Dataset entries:
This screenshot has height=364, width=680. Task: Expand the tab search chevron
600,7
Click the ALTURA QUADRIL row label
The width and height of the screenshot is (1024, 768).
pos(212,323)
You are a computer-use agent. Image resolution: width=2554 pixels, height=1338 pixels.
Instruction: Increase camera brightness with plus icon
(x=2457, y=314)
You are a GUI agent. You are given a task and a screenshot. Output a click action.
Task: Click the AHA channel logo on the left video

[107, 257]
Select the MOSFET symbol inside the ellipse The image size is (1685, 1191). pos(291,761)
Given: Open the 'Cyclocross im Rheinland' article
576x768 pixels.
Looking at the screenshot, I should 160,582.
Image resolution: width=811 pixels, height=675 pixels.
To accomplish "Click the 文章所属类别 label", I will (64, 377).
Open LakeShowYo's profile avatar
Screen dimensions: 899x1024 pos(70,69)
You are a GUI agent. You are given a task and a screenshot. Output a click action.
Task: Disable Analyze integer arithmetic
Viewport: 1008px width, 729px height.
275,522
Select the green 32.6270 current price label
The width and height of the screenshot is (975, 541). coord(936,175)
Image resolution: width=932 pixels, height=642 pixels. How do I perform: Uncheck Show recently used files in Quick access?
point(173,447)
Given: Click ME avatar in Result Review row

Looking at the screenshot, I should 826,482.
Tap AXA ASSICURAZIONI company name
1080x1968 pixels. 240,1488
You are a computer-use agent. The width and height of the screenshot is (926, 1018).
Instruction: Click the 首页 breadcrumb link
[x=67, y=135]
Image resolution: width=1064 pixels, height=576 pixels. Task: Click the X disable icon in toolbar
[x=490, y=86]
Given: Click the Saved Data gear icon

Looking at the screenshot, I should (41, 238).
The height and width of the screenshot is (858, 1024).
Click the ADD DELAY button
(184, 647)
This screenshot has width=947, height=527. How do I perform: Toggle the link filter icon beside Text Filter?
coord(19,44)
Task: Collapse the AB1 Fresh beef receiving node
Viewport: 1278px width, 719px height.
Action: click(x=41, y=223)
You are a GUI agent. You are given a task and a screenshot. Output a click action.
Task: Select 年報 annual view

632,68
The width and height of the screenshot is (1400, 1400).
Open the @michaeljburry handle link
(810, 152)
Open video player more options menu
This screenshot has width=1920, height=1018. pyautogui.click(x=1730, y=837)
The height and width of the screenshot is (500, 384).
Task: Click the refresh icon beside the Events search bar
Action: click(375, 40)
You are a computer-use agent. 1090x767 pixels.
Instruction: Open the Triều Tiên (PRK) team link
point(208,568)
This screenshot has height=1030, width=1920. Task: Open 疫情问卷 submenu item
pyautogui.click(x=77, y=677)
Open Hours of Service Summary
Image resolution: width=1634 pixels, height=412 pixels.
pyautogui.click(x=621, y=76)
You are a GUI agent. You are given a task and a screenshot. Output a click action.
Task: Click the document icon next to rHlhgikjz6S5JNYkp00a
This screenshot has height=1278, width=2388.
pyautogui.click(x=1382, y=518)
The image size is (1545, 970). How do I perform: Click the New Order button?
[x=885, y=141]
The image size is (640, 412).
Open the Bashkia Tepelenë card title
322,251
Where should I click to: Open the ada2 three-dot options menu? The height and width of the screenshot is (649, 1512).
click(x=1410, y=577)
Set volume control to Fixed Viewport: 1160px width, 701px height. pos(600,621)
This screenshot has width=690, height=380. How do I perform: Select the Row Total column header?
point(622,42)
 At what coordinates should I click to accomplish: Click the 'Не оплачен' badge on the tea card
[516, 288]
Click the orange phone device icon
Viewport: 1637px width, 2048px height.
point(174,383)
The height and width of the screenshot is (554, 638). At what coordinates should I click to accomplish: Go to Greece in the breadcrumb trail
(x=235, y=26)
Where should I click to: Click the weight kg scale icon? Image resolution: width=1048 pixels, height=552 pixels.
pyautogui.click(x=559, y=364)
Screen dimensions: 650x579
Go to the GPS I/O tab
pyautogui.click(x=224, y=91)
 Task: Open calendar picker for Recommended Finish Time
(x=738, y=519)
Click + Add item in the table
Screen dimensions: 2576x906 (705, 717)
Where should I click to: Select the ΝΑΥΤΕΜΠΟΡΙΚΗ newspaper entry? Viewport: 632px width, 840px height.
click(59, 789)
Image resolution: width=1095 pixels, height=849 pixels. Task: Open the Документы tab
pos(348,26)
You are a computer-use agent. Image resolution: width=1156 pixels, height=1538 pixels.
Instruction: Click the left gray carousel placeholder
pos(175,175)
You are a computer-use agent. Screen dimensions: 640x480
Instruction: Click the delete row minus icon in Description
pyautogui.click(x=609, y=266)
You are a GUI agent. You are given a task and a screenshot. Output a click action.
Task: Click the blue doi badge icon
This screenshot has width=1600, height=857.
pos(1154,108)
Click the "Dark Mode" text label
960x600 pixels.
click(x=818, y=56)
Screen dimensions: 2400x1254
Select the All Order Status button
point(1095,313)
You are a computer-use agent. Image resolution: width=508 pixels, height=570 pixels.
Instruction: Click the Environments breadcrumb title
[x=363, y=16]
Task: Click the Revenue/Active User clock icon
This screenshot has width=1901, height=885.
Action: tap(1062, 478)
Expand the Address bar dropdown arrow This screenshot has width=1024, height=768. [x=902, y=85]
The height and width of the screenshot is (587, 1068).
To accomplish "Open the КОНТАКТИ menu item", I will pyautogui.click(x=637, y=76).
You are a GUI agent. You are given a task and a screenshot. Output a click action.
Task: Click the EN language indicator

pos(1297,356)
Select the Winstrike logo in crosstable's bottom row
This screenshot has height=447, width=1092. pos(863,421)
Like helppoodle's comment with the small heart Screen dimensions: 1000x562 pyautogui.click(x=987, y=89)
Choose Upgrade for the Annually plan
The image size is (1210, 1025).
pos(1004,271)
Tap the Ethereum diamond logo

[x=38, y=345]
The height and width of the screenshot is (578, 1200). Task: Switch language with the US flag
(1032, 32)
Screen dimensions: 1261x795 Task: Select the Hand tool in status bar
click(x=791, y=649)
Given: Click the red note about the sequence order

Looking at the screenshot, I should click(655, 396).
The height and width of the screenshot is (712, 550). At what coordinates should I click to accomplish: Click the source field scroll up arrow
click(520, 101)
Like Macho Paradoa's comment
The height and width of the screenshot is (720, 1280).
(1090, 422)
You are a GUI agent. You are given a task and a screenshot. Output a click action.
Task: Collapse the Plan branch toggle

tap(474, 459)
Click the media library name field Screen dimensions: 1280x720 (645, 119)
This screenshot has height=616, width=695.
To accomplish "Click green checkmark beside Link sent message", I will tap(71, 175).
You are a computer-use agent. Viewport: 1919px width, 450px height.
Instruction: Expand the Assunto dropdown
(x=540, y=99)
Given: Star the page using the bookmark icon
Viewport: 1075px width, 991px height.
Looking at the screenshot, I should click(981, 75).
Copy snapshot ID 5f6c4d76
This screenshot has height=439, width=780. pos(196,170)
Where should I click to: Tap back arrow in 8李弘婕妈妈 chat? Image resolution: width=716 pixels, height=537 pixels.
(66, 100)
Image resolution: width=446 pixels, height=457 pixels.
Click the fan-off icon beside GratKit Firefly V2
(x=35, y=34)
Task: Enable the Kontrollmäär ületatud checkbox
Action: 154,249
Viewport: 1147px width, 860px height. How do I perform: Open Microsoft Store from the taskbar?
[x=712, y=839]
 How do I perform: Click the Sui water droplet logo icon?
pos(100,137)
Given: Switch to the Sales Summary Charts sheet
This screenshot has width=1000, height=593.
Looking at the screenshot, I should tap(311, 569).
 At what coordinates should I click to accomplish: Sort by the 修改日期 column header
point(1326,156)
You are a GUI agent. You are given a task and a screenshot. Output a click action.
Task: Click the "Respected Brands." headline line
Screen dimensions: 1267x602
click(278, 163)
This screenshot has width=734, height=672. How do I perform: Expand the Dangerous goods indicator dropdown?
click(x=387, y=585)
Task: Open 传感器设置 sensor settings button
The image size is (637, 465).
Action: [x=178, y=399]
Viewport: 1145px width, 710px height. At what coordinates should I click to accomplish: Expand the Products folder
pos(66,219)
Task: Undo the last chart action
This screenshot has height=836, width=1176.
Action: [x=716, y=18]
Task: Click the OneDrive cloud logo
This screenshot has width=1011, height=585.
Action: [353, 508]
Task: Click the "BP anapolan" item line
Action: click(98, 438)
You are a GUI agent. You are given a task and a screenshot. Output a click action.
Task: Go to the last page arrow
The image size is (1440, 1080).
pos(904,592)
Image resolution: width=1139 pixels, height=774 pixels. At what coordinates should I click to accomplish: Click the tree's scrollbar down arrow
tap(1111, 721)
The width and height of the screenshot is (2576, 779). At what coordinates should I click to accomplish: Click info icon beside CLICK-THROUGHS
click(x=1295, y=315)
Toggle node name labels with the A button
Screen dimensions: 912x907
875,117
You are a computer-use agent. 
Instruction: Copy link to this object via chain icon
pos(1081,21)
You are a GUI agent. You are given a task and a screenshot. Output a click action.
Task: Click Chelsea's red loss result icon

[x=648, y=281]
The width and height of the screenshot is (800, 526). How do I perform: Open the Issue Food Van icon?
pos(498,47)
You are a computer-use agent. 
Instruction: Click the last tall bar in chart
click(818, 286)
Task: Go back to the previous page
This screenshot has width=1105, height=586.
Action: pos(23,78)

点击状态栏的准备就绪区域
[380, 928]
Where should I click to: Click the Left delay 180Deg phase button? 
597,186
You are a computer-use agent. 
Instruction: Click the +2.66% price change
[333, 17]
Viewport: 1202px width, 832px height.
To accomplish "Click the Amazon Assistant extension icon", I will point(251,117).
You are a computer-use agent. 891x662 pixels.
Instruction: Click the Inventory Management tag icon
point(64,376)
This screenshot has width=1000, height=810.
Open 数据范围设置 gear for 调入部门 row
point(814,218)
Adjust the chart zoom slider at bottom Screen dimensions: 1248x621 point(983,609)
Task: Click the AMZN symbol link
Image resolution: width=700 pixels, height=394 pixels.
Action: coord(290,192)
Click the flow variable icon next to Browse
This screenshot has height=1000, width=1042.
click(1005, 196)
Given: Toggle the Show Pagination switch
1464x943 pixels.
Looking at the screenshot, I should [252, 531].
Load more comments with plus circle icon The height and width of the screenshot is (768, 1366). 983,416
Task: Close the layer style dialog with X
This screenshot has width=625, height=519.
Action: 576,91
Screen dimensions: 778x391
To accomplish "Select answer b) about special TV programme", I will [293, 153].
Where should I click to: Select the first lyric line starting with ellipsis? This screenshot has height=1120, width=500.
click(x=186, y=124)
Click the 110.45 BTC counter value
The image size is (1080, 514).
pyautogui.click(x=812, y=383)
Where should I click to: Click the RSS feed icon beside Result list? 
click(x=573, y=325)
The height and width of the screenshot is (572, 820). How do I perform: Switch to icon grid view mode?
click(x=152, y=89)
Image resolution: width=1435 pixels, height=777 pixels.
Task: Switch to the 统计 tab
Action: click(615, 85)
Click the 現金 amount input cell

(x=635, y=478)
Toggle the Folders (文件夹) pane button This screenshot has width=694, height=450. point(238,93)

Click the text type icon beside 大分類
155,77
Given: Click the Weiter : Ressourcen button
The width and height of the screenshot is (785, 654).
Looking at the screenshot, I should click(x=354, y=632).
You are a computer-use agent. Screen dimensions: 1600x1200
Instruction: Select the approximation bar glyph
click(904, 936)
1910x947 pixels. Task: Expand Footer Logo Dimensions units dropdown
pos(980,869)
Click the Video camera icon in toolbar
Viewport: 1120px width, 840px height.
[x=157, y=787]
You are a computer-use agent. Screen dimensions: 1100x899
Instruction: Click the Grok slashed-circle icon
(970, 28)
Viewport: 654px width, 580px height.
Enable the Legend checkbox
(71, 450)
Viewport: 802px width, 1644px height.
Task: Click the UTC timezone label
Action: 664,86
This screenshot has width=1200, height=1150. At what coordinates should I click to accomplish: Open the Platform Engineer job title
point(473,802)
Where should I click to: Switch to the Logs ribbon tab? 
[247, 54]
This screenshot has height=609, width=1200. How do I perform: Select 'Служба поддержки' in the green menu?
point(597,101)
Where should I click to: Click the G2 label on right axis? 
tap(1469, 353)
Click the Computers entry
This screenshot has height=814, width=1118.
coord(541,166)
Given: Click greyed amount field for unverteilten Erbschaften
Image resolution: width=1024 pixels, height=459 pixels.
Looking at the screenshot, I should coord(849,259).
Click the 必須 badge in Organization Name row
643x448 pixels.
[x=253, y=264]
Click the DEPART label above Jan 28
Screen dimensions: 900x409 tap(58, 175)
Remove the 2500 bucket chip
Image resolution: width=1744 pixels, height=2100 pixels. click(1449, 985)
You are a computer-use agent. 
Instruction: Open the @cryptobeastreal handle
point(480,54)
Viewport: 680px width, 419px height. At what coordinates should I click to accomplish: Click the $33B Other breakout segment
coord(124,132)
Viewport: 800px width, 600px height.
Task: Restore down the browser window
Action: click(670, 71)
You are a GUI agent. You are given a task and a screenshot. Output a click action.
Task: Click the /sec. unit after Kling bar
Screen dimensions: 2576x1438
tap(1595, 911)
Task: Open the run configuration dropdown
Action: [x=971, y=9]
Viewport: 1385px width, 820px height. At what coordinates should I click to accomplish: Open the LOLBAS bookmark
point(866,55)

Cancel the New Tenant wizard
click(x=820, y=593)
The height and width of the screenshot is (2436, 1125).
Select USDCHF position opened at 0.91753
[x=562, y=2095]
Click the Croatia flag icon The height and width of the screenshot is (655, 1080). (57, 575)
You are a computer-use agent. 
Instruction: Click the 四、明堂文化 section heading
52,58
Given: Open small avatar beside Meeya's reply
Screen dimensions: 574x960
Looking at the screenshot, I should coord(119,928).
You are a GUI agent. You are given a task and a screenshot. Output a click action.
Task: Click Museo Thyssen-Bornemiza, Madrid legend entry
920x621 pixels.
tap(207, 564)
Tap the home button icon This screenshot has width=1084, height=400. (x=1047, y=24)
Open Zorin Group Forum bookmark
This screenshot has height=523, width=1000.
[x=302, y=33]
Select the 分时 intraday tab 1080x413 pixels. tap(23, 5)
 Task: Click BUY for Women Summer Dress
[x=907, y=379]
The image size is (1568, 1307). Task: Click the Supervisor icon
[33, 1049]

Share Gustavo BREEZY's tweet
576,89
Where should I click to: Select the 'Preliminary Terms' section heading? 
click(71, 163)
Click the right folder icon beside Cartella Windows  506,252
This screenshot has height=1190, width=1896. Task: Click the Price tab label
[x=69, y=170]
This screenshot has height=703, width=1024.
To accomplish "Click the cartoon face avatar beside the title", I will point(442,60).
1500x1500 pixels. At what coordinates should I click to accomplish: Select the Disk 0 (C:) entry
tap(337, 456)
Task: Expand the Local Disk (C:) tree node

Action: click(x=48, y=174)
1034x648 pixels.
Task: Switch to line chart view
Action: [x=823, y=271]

AIM OF THE TASK: Print exactly the lines above from the one with "Viewport: 680px width, 419px" to the one with "Task: Click the /sec. unit after Kling bar", including both.

SOLUTION TO THIS EXERCISE:
Viewport: 680px width, 419px height. At what coordinates should I click to accomplish: Click the $33B Other breakout segment
coord(124,132)
Viewport: 800px width, 600px height.
Task: Restore down the browser window
Action: click(670, 71)
You are a GUI agent. You are given a task and a screenshot. Output a click action.
Task: Click the /sec. unit after Kling bar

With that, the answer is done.